If there’s one thing that kids love even more than doing silly stuff, it’s watching grown-ups do silly stuff—and that’s why the outrageously silly family card game 100 Really Dumb Things (You Have to Do While Playing This Game!) is such a hit with kids.

The game’s basic rules are pretty simple. Before the game begins, each of the four youngest players gets to draw one of the four Prop Cards. Each card comes with a prop—a pair of silly glasses, a tambourine, a ring, or a cat nose—and instructions that explain what to do with the prop. If you get the glasses, for instance, you need to wear them until another player stands up. Then you have to pretend to be a teacher, say something smart, and pass the glasses to your left.
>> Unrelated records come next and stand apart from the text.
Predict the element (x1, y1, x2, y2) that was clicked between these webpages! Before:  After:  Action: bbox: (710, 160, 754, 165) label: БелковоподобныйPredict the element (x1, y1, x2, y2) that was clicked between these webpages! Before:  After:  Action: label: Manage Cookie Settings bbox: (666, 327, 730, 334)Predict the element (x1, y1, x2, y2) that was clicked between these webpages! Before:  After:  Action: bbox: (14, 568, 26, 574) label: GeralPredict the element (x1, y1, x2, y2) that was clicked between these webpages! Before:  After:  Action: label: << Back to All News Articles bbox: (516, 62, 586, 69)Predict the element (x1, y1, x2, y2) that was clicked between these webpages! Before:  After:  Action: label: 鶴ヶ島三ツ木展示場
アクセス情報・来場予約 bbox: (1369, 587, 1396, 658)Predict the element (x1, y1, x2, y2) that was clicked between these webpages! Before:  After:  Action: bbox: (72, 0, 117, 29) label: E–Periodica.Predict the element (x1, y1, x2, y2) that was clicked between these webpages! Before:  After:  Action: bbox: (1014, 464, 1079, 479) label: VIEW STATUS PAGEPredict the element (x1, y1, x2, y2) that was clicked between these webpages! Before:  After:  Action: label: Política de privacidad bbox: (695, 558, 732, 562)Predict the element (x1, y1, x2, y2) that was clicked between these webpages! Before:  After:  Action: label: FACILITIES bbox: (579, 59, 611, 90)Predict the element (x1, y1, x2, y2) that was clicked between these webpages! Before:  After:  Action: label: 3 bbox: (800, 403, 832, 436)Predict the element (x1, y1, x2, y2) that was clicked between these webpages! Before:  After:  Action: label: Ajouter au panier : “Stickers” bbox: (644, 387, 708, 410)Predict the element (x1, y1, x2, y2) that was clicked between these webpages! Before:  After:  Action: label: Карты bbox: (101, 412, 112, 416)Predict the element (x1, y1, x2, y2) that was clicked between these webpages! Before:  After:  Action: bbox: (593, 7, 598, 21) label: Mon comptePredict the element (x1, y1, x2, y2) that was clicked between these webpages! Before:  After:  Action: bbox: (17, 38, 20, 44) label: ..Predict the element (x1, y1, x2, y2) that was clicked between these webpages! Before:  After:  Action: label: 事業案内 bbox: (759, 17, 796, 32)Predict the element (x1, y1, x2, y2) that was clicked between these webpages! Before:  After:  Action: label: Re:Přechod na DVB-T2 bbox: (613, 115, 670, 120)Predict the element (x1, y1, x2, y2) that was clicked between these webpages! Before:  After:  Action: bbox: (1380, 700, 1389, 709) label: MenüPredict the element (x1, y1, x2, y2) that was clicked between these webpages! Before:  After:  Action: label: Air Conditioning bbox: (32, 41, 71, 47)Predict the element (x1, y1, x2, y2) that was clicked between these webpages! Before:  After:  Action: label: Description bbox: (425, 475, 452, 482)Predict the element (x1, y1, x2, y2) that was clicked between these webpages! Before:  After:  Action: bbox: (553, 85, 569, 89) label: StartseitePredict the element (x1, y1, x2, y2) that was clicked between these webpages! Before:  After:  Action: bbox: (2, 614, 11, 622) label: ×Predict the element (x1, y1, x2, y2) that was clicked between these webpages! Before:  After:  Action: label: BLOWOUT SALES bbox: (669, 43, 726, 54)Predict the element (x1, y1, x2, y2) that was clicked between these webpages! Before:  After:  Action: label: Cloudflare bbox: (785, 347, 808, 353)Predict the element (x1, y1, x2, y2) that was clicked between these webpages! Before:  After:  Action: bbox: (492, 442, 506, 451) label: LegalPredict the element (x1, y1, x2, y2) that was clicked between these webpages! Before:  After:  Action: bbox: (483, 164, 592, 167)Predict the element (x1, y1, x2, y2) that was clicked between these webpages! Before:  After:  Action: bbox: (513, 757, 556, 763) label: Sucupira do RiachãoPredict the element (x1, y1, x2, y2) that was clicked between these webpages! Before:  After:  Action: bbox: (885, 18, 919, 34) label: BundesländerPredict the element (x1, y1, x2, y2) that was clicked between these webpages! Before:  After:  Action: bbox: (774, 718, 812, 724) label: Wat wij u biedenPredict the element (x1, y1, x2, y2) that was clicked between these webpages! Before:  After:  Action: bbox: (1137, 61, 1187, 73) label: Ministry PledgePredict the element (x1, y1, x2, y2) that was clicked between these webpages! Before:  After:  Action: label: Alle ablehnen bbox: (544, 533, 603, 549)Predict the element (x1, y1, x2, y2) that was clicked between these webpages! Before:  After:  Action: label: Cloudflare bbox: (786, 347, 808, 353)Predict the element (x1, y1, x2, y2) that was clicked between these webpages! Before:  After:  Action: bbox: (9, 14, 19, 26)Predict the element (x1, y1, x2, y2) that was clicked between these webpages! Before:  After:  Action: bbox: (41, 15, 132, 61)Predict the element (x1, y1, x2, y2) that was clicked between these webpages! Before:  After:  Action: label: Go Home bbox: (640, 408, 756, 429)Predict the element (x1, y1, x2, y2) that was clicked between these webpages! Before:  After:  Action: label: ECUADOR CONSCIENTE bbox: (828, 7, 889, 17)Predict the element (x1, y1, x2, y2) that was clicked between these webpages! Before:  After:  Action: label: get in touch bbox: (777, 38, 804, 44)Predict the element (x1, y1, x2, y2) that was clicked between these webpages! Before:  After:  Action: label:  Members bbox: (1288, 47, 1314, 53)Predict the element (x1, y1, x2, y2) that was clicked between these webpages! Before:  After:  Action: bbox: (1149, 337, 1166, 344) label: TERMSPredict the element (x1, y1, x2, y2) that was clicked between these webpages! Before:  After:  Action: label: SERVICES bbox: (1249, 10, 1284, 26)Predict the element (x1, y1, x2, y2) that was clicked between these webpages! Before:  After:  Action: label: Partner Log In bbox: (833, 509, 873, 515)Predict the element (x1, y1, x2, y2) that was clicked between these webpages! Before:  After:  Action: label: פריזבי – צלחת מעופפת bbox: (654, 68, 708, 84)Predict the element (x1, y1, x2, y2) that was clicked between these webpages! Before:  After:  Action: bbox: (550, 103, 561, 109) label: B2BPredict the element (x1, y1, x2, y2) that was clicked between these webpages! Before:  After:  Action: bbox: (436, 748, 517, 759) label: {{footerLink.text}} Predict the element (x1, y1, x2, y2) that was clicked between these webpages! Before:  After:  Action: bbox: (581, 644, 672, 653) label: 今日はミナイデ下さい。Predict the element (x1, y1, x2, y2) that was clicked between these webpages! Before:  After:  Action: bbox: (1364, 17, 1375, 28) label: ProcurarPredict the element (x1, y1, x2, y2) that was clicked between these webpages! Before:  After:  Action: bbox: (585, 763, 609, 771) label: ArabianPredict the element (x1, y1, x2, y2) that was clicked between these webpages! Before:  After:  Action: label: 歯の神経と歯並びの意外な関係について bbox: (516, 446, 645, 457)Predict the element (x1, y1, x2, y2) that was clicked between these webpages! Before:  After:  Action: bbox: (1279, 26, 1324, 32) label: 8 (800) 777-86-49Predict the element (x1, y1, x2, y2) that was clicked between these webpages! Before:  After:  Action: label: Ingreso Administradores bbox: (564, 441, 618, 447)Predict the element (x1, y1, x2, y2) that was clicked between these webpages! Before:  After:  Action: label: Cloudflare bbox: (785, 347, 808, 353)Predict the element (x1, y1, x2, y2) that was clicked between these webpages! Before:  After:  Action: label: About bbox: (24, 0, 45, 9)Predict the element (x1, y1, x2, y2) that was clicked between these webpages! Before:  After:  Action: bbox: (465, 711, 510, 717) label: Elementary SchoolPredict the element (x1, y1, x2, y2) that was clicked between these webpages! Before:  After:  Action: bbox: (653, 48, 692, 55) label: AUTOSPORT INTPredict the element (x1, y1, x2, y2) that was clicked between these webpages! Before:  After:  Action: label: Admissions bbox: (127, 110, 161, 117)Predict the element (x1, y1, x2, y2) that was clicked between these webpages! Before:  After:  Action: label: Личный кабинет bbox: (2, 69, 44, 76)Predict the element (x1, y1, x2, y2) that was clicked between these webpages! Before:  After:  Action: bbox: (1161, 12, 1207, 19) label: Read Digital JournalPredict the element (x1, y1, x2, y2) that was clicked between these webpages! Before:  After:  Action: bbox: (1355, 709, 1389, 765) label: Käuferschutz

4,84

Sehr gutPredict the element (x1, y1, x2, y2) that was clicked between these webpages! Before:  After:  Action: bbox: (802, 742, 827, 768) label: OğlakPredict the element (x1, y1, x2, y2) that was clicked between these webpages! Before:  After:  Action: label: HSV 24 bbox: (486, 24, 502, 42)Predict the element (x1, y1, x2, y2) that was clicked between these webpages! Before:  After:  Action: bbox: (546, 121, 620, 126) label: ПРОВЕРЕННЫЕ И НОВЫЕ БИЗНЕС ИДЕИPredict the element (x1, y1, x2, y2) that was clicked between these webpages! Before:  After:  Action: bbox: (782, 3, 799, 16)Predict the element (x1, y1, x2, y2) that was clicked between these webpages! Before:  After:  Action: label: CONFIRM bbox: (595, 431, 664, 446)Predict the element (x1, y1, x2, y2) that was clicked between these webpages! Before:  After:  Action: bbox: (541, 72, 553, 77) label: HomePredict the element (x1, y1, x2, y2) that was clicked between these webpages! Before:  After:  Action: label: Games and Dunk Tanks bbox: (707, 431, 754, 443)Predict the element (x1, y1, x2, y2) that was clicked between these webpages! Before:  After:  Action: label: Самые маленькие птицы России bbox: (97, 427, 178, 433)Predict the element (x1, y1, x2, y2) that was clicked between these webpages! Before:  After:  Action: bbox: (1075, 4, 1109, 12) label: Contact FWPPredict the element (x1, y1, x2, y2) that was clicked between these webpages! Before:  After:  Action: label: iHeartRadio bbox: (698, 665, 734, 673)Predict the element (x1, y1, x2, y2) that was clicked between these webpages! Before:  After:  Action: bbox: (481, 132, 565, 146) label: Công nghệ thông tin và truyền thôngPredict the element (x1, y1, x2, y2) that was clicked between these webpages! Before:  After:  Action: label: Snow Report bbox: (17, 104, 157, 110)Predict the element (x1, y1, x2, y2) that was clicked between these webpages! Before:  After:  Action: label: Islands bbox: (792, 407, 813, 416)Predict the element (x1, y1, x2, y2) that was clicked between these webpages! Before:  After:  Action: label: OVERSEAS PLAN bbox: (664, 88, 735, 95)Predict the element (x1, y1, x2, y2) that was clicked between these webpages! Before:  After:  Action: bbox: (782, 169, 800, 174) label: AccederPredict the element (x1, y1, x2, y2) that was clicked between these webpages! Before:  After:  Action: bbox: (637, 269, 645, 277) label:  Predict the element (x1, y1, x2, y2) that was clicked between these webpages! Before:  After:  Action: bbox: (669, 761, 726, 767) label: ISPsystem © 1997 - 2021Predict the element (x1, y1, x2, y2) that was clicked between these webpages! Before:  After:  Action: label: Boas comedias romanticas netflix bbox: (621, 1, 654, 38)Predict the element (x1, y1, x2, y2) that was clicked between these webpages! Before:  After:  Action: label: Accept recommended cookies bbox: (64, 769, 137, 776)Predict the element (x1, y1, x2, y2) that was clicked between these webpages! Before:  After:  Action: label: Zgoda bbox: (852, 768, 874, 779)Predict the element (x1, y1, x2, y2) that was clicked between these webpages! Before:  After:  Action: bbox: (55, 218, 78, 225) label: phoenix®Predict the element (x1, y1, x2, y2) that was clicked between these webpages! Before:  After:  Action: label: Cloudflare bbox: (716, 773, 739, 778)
Players then take turns drawing a Dumb Card from the deck and do whatever dumb thing it tells you to do. If the card is an Always Card, you have to do that dumb thing whenever it’s your turn. If it’s a Whenever Card, you only have to do that dumb thing when you’re instructed to do so.

Play continues—with players doing more and more dumb things with each turn—for a predetermined number of rounds (the rules suggest eight). Then, at the end of the game, players add up the point values of their cards (which varies, depending on the dumbness of each activity)—and the player with the most points wins the game.

As you may have noticed, you don’t need any special skills—nor do you need to come up with any clever strategies—to play 100 Really Dumb Things. The game doesn’t really have any kind of structure—and there’s nothing especially competitive about it. Instead, it’s just a half hour or so of all-out, non-stop silliness.

Of course, if you’re a competitive person, 100 Really Dumb Things will make you crazy—because there’s really no way to control the outcome. Even the Prop Cards have no influence on the end result; it’s all just the luck of the cards. It does make the game frustrating at times—because it feels completely random and arbitrary—but, well…that’s the point.

Similarly, if you have any inhibitions whatsoever, 100 Really Dumb Things will make you very, very nervous. But if you’re ready and willing to make a complete fool of yourself in front of your family and/or friends, this game is guaranteed to make you laugh until it hurts. Simply put, it’s sheer pandemonium. Before long, the room will be filled with the din of animal sounds and brainy declarations—while players pace around the room, crab walk across the floor, and do the Twist. So, at the very least, 100 Really Dumb Things is good exercise—because you’ll most likely spend very little time in your chair.

If you’re looking for a silly game to play with your family—or to play at your child’s birthday party—look no further. It just doesn’t get much sillier than this. But Grumpy Guses and Shy Sallies need not apply.